■ TASK 1: In the article on FFELP loans and Direct Loans, on what date did the Federal Family Education Loan Program stop issuing new loans?
■ TASK 2: Write a continuation of the article on FFELP loans versus Direct Loans, beginning after its final sentence.

■ TEXT PASSAGE:

+++

Business and Financial Law

FFELP Loans vs Direct Loans: Repayment and Forgiveness

FFELP and Direct Loans follow different rules for repayment plans, forgiveness programs, and consolidation. Here's what borrowers need to know about their options.

FFELP loans and Direct Loans are both federal student loans, but they work differently in ways that affect your repayment options, forgiveness eligibility, and even what happens if you default. The Federal Family Education Loan Program (FFELP) stopped issuing new loans on July 1, 2010, while Direct Loans remain the only federal student loan option today.1Federal Student Aid. What to Know About Federal Family Education Loan (FFEL) Program Loans Millions of borrowers still carry FFELP debt, though, and the gap between these two programs has real financial consequences worth understanding.

The Core Difference: Who Holds the Loan

Direct Loans are funded and owned by the U.S. Department of Education. You borrow directly from the federal government, and the government remains the loan holder for the life of the loan.2Federal Student Aid Knowledge Center. Direct Loan Program This streamlined structure means the Department of Education can apply policy changes, relief programs, and administrative adjustments to your account without needing a private lender’s cooperation.

FFELP loans were issued by private lenders — banks, credit unions, and other financial institutions — with a federal guarantee against default. Even though the government backed these loans, a private entity or guaranty agency owns the debt. That private ownership is the root cause of nearly every eligibility gap between the two programs: the Department of Education can’t unilaterally change the terms of a loan it doesn’t hold.

Commercially Held vs. ED-Held FFELP Loans

Not all FFELP loans sit in the same bucket. Around 2008–2010, the Department of Education bought back a portion of outstanding FFELP loans from private lenders. These “ED-held” FFELP loans behave more like Direct Loans in practice because the government now owns them. Commercially held FFELP loans — the ones still owned by private lenders — have the fewest federal benefits.

+++

■ INPUT DATA:
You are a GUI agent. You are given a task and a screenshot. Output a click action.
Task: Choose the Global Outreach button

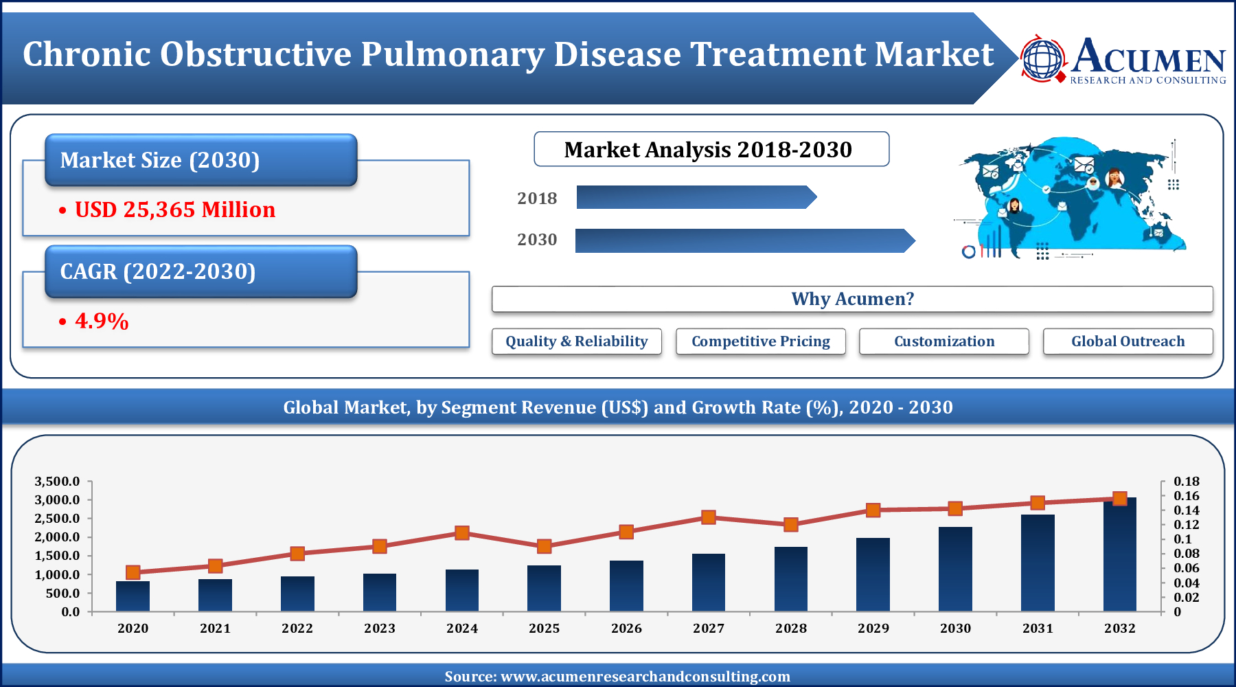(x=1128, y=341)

+++

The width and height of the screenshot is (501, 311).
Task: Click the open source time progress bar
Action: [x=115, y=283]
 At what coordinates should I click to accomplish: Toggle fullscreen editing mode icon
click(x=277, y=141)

+++

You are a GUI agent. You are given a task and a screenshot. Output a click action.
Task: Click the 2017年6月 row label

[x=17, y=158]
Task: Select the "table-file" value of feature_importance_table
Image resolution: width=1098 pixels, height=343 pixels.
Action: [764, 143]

+++

■ EXERCISE RESPONSE 1: July 1, 2010.

■ EXERCISE RESPONSE 2:
The COVID-19 payment pause illustrated this divide sharply. ED-held loans (all Direct Loans plus the FFELP loans the government had purchased) received automatic payment suspension and interest waivers from March 2020 through August 2023. Commercially held FFELP loans were not automatically eligible — lenders could voluntarily extend similar benefits, but many didn’t. Borrowers stuck with commercially held loans had to consolidate into a Direct Consolidation Loan to access the pause.3Congress.gov. Federal Student Loan Debt Relief in the Context of COVID-19

You can check which type you have by logging into StudentAid.gov and reviewing your loan breakdown. If your servicer name starts with “Dept. of Ed,” your FFELP loan is ED-held. If it shows a private servicer name, it’s commercially held.

Income-Driven Repayment Plans

Income-driven repayment (IDR) plans cap your monthly payment at a percentage of your discretionary income and forgive any remaining balance after 20 or 25 years of payments.4Federal Student Aid. Income-Driven Repayment Plans Direct Loan borrowers can enroll in any currently available IDR plan, including Pay As You Earn (PAYE), Income-Based Repayment (IBR), and Income-Contingent Repayment (ICR).

FFELP borrowers have more limited access. Without consolidating, FFELP loans qualify only for IBR. Consolidating into a Direct Consolidation Loan opens the door to PAYE and ICR as well.4Federal Student Aid. Income-Driven Repayment Plans

What Happened to the SAVE Plan

The Saving on a Valuable Education (SAVE) Plan was introduced as the most generous IDR option, but a federal appeals court blocked it, and the Department of Education has declared SAVE a defunct repayment plan as of early 2026.5Federal Student Aid. IDR Court Actions Borrowers who were enrolled in SAVE or had applied for it were placed into administrative forbearance during the litigation and are now required to select a different repayment plan. If you don’t choose one, your servicer will move you to a plan automatically — and that default choice may not be the most affordable option for your situation.

The IDR Account Adjustment

The Department of Education completed a one-time IDR account adjustment in early 2025 that credited borrowers for past payment periods that previously didn’t count toward IDR forgiveness. More than 3.6 million borrowers received at least three years of additional credit, and many had their loans forgiven outright.6Federal Student Aid. IDR Account Adjustment FFELP borrowers who consolidated by the deadline could benefit from this adjustment, but the consolidation window closed in mid-2024 and the adjustment was only effective through August 2024. If you missed that deadline, the credit is no longer available.

Loan Forgiveness Programs

Public Service Loan Forgiveness

Public Service Loan Forgiveness (PSLF) wipes out your remaining balance after you make 120 qualifying payments while working full-time for an eligible public service employer. Only Direct Loans qualify. FFELP loans are categorically excluded — the only workaround is consolidating them into a Direct Consolidation Loan first.7Federal Student Aid. PSLF Infographic Once you consolidate, only payments made on the new Direct Consolidation Loan count toward the 120-payment requirement. Payments you made on the original FFELP loans before consolidation do not carry over.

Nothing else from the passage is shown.